Click-target records:
╔══
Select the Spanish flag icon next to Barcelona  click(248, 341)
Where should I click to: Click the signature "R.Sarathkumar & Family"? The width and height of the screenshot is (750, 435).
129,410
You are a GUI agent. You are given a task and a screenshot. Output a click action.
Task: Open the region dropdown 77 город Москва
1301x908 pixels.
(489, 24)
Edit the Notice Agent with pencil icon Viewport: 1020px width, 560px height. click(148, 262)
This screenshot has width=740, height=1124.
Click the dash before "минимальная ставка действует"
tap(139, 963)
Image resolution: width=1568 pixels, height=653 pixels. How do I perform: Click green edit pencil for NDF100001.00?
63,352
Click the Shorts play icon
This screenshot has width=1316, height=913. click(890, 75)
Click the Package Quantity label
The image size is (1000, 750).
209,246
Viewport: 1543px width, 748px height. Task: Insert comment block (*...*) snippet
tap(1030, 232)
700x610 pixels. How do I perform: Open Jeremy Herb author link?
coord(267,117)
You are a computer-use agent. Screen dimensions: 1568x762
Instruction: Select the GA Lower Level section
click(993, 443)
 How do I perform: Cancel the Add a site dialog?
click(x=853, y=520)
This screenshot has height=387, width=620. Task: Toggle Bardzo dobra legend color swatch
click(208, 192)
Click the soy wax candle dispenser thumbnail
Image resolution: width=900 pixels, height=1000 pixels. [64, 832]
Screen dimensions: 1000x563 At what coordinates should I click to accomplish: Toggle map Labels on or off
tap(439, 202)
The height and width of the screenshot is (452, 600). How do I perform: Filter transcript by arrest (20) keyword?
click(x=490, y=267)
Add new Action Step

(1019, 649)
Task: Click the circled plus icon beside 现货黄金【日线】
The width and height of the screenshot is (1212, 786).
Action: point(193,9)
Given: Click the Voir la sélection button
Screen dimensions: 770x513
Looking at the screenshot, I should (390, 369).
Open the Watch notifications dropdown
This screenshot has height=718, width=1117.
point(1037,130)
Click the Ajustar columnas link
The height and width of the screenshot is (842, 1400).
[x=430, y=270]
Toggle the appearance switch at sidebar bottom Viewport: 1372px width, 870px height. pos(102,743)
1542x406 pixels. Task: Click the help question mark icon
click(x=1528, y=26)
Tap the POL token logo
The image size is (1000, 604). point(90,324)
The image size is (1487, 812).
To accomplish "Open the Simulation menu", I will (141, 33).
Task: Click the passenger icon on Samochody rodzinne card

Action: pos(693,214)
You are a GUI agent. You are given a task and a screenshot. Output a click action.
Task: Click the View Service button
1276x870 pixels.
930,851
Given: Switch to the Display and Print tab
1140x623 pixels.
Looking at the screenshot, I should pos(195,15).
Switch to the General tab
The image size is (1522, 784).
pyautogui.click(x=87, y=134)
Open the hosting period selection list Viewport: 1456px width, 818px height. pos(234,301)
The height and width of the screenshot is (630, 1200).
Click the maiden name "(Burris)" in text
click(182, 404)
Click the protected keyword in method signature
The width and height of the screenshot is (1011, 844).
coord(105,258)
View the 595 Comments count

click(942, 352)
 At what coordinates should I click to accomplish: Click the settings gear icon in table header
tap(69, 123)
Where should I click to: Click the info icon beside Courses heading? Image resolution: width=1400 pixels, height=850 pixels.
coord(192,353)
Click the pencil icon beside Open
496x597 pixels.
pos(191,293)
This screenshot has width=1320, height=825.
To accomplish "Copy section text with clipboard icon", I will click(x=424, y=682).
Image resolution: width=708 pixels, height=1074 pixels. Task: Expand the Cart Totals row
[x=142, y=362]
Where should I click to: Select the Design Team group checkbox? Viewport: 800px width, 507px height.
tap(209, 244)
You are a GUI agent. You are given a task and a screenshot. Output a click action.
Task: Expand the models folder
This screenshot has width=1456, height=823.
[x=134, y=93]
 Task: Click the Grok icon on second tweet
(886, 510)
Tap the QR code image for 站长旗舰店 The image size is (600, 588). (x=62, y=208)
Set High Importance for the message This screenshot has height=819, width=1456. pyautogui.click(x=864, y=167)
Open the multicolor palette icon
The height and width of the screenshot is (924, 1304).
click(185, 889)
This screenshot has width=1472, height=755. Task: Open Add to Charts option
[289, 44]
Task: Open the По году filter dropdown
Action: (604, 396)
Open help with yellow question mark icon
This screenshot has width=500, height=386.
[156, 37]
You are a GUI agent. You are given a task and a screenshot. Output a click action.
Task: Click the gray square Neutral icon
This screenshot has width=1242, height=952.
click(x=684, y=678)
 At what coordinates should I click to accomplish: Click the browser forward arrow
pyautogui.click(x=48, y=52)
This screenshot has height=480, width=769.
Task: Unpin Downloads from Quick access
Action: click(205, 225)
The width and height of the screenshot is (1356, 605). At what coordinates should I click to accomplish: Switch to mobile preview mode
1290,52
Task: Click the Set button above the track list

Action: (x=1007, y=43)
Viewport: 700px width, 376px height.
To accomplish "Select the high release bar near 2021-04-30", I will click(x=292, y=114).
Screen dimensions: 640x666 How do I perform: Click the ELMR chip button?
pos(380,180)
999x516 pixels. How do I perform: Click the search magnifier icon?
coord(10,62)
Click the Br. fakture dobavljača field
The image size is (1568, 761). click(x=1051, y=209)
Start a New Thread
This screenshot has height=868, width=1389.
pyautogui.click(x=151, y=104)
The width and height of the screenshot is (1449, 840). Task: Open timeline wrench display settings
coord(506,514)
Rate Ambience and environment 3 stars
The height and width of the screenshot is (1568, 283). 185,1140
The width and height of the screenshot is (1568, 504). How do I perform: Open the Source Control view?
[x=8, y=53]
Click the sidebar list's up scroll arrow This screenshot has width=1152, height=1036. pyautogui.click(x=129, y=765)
╚══
> **EXERCISE**: Copy out every line of the records from the one containing "This screenshot has width=1320, height=825." down to the one containing "click(185, 889)", including both of those lines.

> **IN RESPONSE**:
This screenshot has width=1320, height=825.
To accomplish "Copy section text with clipboard icon", I will click(x=424, y=682).
Image resolution: width=708 pixels, height=1074 pixels. Task: Expand the Cart Totals row
[x=142, y=362]
Where should I click to: Select the Design Team group checkbox? Viewport: 800px width, 507px height.
tap(209, 244)
You are a GUI agent. You are given a task and a screenshot. Output a click action.
Task: Expand the models folder
This screenshot has width=1456, height=823.
[x=134, y=93]
 Task: Click the Grok icon on second tweet
(886, 510)
Tap the QR code image for 站长旗舰店 The image size is (600, 588). (x=62, y=208)
Set High Importance for the message This screenshot has height=819, width=1456. pyautogui.click(x=864, y=167)
Open the multicolor palette icon
The height and width of the screenshot is (924, 1304).
click(185, 889)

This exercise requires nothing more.